In any circumstances it was a risky enterprise, for Bosra was farther east than any of the other possessions of the kingdom of Jerusalem, and some may have questioned whether it could have been held even if they had managed to take it. Having crossed the mountains and entered what William calls ‘the plain of Medan’, west of Der'a on the Yarmuk River, they were almost at once hemmed in by Turkish forces in much greater numbers than they had expected. As their march forward became slower and slower, their ranks packed tighter together and they became short of water. T
he large numbers of Turks were probably the result of the arrival of Nur al-Din on 27 May, called in by Unur following the warning sent by Baldwin.49
After several days Baldwin's forces actually came within sight of Bosra, only to learn that it had already been surrendered to the Turks, forcing the Franks to retreat in the same painful manner as they had advanced, but this time exacerbated by the firing of the crops and brushwood by the enemy. Offered a chance to escape using the horse (reputed to be the fastest in the army) of one of his vassals, John Gotman, Baldwin chose to stay, presumably because his reputation would never have recovered had he fled at this point.50 In William of Tyre's narrative, the army is only saved by miracles: first, when Robert, archbishop of Nazareth, raises the True Cross towards the flames, causing the wind to change direction; and, second, in a scene perhaps deliberately reminiscent of the accounts of the First Crusade, when an unknown knight riding a white horse and carrying a red standard leads the army back to Christian territory.51 More germane was Unur's decision ‘to restrain the Muslims and prevent them from attacking and pursuing the Franks on their retreat’.52 Ibn al-Qalanisi says that Unur feared a counterattack if they were provoked too much, but he also knew that he might still need the Frankish alliance if Nur al-Din became too powerful.
The Christians in the East therefore failed to capitalise on the situation following Zengi's death. However, western opinion had been greatly shocked by the fall of Edessa, the seriousness of which had been reinforced by Hugh, bishop of Jabala, whom Otto, bishop of Freising, had seen at the papal curia in Viterbo making ‘pitiful lament concerning the peril of the Church beyond the sea since the capture of Edessa’. Present at the same time were envoys from Gregory III, the Armenian Catholicus (Patriarch), who must have brought news of their own even more immediate dangers.53 Both parties had their own separate reasons for being there, but the combined effect must have been to reinforce papal determination, and on 1 December 1145, Eugenius III issued the bull Quantum praedecessores, addressed to Louis VII of France and his nobles, calling on them to ‘gird themselves to oppose the multitude of the infidels who are now rejoicing in the victory they have gained over us’. Those who died during the expedition ‘will receive the fruit of everlasting recompense from the rewarder of all good people’.54 William of Tyre, who was studying in the West at this time, probably in Paris, says that the pope sent out preachers to many regions and that above all Bernard of Clairvaux stirred the hearts of people ‘with a longing to avenge such wrongs’. The effect, he says, was that Conrad, whom he describes as emperor of the Romans (although he was never crowned), and Louis, king of the Franks, together with many princes from both kingdoms, ‘embraced the word with an equal desire for the same end’.55
In fact, the response was not as structured as William presents it, since Louis had already been desirous of making a pilgrimage to the East, while Conrad III had apparently not intended to go until persuaded by Bernard of Clairvaux at Christmas 1146.56 The pope reissued the bull on 1 March 1146, but the real impetus came when Bernard, supported by Louis VII, preached at a great gathering at Vézelay in Burgundy at the end of the month.57 Moreover, not all potential crusaders intended to succour the Holy Land, for they had their own ideas about how best their resources could be used.

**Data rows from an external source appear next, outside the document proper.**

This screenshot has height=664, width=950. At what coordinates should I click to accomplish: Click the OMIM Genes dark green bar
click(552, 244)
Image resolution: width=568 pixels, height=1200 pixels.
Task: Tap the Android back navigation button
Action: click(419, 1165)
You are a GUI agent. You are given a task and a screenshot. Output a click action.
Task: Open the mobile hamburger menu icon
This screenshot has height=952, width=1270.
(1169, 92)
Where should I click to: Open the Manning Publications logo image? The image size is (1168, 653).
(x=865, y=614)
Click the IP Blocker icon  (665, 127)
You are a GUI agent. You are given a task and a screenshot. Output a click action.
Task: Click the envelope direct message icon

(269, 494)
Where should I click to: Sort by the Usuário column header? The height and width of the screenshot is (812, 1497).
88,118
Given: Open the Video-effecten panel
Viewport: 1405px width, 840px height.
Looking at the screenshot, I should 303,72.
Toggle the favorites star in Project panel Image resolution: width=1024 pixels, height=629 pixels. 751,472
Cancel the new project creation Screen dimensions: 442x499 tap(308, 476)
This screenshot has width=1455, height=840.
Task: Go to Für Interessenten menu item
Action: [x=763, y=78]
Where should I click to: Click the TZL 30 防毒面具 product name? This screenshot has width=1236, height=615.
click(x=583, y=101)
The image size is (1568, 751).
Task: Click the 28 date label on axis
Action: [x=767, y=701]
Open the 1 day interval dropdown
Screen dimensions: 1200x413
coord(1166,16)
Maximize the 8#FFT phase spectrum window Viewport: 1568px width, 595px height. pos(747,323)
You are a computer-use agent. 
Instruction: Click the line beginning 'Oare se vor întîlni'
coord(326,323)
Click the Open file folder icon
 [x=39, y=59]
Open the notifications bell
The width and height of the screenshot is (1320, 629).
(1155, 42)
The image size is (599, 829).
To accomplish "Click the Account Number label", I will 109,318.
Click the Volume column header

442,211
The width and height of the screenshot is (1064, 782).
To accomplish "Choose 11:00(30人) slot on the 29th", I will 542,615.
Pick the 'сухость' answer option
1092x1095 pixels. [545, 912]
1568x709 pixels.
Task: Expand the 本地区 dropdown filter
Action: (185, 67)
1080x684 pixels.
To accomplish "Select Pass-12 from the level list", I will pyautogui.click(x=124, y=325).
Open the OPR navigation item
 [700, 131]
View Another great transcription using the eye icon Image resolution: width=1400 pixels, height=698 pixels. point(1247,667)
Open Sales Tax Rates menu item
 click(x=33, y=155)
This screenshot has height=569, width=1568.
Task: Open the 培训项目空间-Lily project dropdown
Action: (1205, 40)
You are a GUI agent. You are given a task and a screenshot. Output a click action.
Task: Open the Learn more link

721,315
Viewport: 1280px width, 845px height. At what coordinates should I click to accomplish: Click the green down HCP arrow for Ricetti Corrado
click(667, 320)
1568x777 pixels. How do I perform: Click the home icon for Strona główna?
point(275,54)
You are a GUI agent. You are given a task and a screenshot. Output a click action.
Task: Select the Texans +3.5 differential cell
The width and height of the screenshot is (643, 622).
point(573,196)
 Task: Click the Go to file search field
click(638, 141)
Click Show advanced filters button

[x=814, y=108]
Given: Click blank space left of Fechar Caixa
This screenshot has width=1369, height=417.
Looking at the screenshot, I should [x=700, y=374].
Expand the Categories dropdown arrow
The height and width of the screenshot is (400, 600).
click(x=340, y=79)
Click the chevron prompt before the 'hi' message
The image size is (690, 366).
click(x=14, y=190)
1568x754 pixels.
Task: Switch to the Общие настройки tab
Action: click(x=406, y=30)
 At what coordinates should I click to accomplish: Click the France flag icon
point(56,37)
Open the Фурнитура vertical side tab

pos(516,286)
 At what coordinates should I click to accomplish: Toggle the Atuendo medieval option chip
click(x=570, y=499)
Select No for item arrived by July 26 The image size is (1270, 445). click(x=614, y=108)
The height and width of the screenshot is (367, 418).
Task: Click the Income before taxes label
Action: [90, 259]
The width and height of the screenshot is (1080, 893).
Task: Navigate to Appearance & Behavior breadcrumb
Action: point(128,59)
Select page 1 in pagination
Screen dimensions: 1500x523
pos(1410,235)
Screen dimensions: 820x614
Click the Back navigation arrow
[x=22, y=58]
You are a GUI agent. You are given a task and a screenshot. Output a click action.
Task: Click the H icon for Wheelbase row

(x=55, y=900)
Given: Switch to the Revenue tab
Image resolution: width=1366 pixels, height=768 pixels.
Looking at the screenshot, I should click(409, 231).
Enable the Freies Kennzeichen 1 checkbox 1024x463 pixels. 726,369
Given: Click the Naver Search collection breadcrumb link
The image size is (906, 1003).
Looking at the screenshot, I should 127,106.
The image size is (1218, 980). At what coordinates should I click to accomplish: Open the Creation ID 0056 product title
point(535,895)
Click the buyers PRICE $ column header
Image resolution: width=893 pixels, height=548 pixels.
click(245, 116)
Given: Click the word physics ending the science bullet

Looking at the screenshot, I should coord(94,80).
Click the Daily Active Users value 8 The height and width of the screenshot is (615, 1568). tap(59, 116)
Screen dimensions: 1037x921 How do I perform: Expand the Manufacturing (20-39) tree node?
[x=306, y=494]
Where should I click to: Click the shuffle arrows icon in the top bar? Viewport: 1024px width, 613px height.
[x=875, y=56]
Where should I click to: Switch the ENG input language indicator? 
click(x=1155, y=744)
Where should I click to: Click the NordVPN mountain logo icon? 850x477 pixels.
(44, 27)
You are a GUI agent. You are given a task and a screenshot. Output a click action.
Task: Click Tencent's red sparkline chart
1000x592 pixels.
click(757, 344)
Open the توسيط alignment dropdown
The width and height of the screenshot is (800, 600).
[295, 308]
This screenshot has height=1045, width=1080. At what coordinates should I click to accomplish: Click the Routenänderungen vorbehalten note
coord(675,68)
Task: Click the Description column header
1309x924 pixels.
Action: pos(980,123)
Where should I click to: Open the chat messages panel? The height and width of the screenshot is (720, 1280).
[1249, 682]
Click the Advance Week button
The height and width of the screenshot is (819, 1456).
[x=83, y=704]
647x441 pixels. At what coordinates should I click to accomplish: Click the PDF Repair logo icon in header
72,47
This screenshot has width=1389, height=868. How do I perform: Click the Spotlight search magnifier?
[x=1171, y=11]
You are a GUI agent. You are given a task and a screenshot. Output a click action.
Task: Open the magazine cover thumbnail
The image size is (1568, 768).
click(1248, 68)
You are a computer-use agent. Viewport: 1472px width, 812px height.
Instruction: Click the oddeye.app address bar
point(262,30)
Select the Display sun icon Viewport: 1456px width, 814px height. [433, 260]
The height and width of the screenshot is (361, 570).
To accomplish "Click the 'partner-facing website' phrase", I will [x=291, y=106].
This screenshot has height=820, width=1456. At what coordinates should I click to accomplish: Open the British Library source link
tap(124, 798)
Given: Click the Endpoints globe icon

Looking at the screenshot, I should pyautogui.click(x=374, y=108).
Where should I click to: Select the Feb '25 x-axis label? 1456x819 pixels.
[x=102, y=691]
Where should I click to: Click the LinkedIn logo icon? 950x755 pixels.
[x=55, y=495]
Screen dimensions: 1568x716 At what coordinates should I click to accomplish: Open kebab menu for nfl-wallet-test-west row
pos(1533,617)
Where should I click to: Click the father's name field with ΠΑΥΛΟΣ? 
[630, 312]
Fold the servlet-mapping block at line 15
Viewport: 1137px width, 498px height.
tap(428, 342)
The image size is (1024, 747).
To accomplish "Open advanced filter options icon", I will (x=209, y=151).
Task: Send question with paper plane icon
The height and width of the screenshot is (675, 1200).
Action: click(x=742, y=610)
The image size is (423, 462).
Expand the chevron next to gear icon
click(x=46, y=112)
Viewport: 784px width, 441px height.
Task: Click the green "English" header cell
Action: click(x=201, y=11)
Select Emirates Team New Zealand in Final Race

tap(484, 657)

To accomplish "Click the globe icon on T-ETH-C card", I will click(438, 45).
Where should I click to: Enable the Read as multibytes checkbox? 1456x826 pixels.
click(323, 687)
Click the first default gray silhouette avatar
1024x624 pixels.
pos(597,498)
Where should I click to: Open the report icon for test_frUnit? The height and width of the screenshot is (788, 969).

Indeed, although the expeditions that have become known as the Second Crusade represented the largest western response to the needs of the crusader states since their foundation, it is ironic that the increase of crusading interest that accompanied them also stimulated campaigns against the Wends east of the River Elbe and against the Moors in Iberia, leading to a diversification of crusading effort that did not prove to be in the long-term interests of the Latin settlers in the East. Although the Wendish Crusade between June and September 1147 produced little in the way of concrete results, it did inaugurate an era of military expansion in the Baltic, which eventually led to the conquest of the Slavs, while the Iberian expeditions captured Lisbon in October 1147, in conjunction with Anglo-Flemish fleets, and Almeria and Tortosa in October 1147 and December 1148 with the help of the Genoese.58
Understandably William concentrates on the two great armies of Conrad and Louis, for there had been nothing on a comparable scale since 1101, and the kings of Germany and France had never before taken the Cross. The sheer size of the enterprise created serious problems. Whereas Fulk of Anjou and Thierry of Flanders had been able to travel by sea, in the mid-twelfth century it was not possible to transport armies on this scale by such means, so both kings decided to take their forces overland through Asia Minor. However, in 1097 and 1098, the first crusaders had twice been on the brink of disaster, while the majority of the crusaders of 1101 were either killed or captured. Relations with the Byzantine empire remained ambivalent and recent events in Antioch had done nothing to encourage a belief in Greek co-operation. In the late 1140s, neither the military and logistical obstacles nor the political problems had diminished.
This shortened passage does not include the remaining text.